The thing about posting a blog is you never know if anyone's going to read it or not. Which is nice in a way, because when you write something decent you can feel glad it's out there for the world to see, and when you post something you worry is a bit too revealing or schmaltzy or cynical, you can convince yourself no one's likely to read it anyway.
But then you start to get feedback, comments left in response to your posts, and you realize people really are reading this thing. Cool! Except it seems there's an underworld of characters out there who spend a lot of time surfing around looking for statements of opinion that differ from their own, and then they pounce like an alley cat and eviscerate the poor blogger with a nasty comment or two, usually demonstrating in the process that they've missed the whole point.
That in itself, while not very nice, I can live with.
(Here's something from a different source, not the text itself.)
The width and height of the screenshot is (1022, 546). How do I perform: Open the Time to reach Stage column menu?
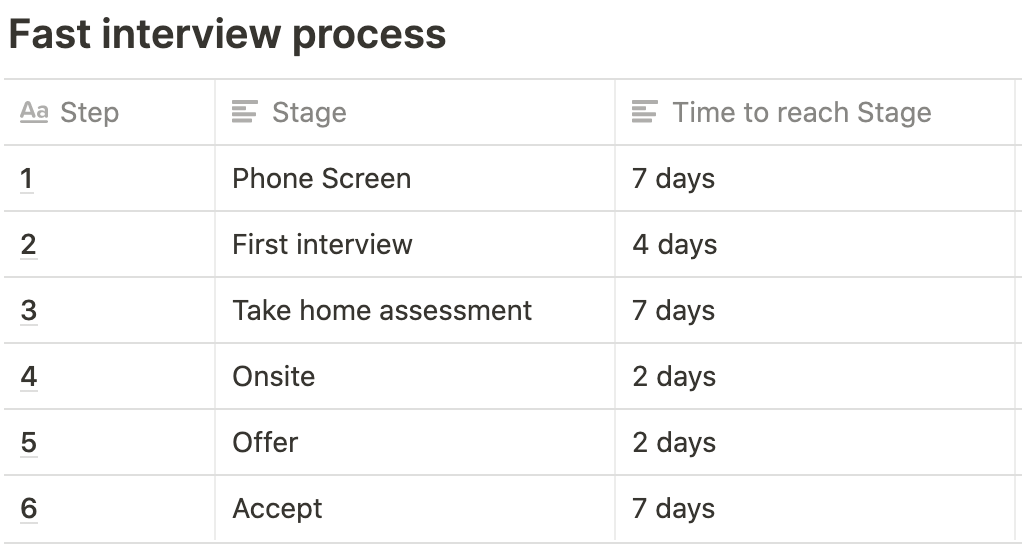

Hey, it's still a free country after all. I can say what I want, and so can you. The problem is these hit and run commentators never leave their names. Or else they leave a stupid made-up name like Piso Mojado. So you wonder. Who really wrote this? Was it anyone I know? Someone who just doesn't want me to know they really have such opposite opinions? Maybe it was someone being paid by the radical right to ferret out dissenters and ambush them right there on their own blog pages? Or was it some angry survivalist holed up somewhere in the middle of the South Dakota prairie, surfing the Web for random blog comments while taking breaks from writing his or her grand manifesto? In the end of course it doesn't really matter who they were, because you already know everything you need to know about them, which is, they're gutless.
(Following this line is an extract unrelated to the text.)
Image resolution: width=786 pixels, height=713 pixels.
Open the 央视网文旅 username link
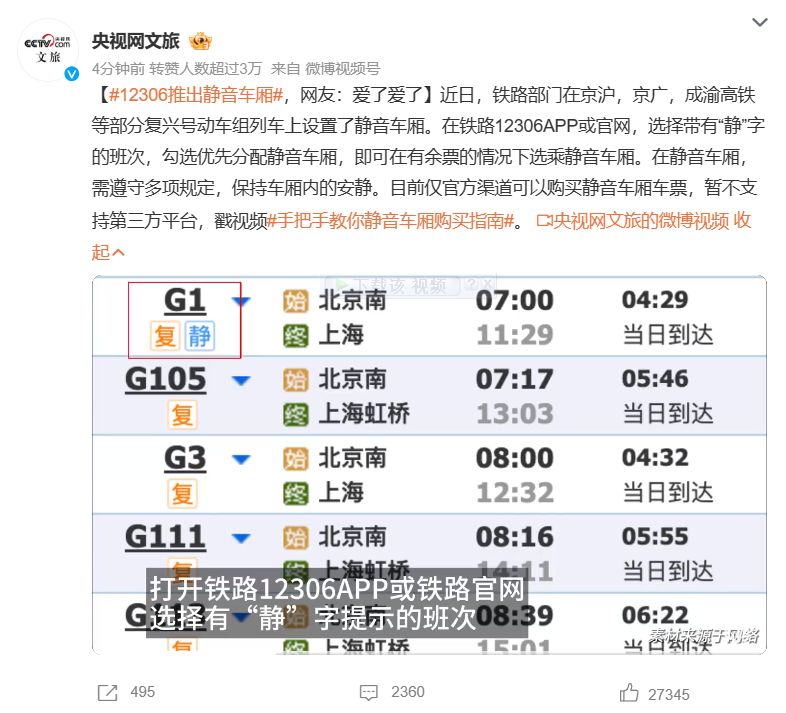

So far, these anonymous posters have seemed to pop up most often in response to comments I've made about the Bush Administration. They seem to think I'm a bad American for criticizing the president. They've even accused me of hating my country. This strikes me as bizarre. I don't hate my country. I love my country. What I hate is what George Bush and his posse have done to it--including fostering this crazy idea that conscientious dissent is unpatriotic. On the contrary, this nation was founded on the concept that citizens should be free to think and express their own thoughts, even if they run counter to government policies. Being a "good" American does not mean you must support the government no matter what. That's not democracy; that's totalitarianism. Being a "good" American, I believe, can sometimes compel a citizen to stand up against the government, because the government can be wrong, can lose sight of the goal, can even diminish the liberties America stands for. When that happens, and I believe we are seeing it happen right now, "good" Americans have a patriotic duty to stand up and say so.
By the way, if my anonymous detractors think I'M being harsh on the president, they should read Bob Herbert's column in today's New York Times. Now there is a courageous, concerned American. I salute him for stating our current national dilemma so honestly and so well. Maybe I should send him an anonymous compliment.
Update, May 2, 2006: Turns out the L.A. Times agrees with me about anonymous posters, as one of their Pulitzer-winning reporters has discovered the hard way.